■ WORK ITEM ■
From the records that follow, copy every line that contains the word "magnifier".

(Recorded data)
━━━━
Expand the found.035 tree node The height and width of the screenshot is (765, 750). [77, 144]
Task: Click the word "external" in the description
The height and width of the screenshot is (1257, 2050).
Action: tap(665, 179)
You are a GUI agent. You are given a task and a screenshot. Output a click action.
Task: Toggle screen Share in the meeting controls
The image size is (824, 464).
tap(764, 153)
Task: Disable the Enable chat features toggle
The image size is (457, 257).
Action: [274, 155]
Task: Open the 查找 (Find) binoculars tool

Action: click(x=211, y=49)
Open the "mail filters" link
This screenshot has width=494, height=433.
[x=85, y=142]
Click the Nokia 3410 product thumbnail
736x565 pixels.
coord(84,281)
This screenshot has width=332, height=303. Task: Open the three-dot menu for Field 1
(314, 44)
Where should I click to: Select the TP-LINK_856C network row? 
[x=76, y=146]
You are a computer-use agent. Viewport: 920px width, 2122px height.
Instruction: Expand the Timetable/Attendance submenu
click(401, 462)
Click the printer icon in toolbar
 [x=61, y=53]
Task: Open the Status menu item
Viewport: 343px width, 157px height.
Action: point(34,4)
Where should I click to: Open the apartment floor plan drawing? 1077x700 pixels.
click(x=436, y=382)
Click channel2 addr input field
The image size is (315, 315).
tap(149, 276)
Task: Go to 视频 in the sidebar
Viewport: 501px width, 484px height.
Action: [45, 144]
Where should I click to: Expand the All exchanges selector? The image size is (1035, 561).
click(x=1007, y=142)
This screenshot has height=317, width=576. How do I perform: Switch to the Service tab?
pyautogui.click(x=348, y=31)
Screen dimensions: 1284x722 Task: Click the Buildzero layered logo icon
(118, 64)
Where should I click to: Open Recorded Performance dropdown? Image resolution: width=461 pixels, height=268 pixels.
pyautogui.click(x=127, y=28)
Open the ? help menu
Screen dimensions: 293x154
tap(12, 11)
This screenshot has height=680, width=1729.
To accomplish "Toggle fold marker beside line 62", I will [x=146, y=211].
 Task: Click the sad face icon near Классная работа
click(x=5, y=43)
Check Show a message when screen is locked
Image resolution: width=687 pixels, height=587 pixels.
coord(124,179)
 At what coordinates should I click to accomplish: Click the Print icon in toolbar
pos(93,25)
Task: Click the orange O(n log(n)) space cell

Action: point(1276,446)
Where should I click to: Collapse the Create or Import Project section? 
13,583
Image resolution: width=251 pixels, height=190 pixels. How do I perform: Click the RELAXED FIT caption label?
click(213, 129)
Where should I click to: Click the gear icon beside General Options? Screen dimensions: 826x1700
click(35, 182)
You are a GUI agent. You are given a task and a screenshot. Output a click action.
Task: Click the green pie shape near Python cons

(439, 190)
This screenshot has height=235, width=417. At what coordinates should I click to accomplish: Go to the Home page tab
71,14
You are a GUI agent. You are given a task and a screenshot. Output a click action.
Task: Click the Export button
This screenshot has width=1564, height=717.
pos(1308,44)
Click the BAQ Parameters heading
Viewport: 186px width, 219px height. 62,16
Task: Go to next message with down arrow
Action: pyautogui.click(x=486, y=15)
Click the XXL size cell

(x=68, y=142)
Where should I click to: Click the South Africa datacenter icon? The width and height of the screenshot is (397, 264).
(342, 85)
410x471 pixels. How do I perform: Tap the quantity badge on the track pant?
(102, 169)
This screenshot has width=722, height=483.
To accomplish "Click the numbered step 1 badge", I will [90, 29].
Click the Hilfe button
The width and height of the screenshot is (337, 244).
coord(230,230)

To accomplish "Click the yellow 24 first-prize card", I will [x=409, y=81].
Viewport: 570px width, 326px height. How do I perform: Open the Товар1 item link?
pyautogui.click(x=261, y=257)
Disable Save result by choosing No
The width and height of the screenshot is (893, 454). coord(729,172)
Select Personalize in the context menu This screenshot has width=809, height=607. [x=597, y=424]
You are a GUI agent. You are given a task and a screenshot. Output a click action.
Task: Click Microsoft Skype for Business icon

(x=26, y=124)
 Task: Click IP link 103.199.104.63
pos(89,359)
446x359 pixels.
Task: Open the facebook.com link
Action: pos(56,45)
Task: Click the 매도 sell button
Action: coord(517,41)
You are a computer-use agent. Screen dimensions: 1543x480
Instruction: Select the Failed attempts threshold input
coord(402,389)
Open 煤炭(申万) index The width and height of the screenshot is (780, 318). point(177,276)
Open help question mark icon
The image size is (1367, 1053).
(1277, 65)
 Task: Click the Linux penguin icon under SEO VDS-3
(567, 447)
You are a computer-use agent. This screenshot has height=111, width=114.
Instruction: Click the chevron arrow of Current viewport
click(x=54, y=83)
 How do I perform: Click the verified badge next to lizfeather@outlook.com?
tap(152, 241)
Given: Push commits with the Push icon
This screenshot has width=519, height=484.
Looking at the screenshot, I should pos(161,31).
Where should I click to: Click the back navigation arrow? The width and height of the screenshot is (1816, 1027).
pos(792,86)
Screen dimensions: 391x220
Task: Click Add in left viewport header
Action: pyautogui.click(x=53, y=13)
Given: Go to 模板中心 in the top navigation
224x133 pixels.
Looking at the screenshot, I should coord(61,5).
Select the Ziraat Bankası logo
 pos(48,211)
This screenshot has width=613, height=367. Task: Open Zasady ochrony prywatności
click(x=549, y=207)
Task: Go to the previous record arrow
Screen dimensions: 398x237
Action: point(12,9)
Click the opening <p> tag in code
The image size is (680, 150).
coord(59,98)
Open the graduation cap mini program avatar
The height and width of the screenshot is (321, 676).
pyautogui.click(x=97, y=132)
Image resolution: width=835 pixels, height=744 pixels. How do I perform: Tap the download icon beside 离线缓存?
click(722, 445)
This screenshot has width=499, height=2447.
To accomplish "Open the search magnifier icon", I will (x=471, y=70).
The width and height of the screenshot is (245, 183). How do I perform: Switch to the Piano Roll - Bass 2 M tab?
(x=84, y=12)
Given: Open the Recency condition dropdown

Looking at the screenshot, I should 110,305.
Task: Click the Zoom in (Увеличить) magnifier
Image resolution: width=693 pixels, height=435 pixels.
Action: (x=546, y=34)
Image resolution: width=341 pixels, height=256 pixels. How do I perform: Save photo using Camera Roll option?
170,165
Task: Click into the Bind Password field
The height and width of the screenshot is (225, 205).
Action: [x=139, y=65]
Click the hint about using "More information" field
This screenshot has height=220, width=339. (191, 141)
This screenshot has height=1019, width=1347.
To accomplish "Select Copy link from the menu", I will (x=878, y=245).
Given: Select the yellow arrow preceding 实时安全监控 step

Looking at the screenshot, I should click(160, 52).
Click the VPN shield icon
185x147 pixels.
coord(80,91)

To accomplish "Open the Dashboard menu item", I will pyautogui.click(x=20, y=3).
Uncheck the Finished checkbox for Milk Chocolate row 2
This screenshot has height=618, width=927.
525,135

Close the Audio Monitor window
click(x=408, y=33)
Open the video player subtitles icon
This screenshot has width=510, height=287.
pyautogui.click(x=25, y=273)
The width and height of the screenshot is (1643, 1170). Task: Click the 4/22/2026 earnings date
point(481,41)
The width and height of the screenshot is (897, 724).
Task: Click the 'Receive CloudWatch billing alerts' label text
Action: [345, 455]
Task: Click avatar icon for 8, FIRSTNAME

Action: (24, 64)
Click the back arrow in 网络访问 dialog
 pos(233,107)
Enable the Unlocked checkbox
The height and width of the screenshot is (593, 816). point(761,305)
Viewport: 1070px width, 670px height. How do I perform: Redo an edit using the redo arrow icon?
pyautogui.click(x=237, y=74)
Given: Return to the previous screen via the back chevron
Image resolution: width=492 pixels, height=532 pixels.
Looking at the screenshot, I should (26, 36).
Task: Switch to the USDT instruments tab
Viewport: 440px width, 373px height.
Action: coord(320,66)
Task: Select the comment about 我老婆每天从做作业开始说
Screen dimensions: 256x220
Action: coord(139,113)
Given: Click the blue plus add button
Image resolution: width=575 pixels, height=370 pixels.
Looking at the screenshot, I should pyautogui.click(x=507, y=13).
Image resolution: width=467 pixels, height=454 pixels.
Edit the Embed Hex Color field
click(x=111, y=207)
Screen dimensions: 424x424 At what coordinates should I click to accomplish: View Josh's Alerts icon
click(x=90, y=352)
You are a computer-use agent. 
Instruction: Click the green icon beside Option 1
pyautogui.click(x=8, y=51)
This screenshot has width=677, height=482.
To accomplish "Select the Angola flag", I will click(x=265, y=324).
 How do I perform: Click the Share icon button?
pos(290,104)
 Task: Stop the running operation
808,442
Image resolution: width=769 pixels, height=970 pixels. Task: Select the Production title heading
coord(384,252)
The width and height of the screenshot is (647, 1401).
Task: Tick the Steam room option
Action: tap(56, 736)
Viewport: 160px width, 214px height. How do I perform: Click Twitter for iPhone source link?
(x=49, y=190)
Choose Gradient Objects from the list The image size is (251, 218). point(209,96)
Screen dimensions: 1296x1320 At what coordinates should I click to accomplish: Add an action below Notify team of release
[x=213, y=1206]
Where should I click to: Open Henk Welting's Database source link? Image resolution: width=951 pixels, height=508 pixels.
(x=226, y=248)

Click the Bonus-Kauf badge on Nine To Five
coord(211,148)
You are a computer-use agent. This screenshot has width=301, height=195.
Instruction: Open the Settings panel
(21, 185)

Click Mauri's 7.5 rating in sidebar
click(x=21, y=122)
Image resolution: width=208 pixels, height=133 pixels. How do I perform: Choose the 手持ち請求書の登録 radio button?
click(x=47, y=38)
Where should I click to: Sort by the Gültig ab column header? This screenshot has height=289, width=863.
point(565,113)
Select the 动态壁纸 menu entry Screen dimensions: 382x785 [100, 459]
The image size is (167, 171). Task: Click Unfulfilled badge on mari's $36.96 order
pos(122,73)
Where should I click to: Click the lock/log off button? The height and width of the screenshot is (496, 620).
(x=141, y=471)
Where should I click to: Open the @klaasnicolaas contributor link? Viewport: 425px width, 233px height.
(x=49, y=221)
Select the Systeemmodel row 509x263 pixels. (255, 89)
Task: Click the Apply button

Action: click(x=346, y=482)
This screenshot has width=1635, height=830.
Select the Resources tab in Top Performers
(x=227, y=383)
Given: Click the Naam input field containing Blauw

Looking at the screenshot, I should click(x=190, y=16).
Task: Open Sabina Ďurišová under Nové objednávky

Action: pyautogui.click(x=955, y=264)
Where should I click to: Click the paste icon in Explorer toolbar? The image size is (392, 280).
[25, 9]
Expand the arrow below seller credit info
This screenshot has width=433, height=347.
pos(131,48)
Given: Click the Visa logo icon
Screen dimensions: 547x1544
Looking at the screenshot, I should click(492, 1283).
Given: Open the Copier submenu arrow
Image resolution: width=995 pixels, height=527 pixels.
━━━━
■ SOLVED PROBLEM ■
To accomplish "Open the search magnifier icon", I will (x=471, y=70).
Task: Click the Zoom in (Увеличить) magnifier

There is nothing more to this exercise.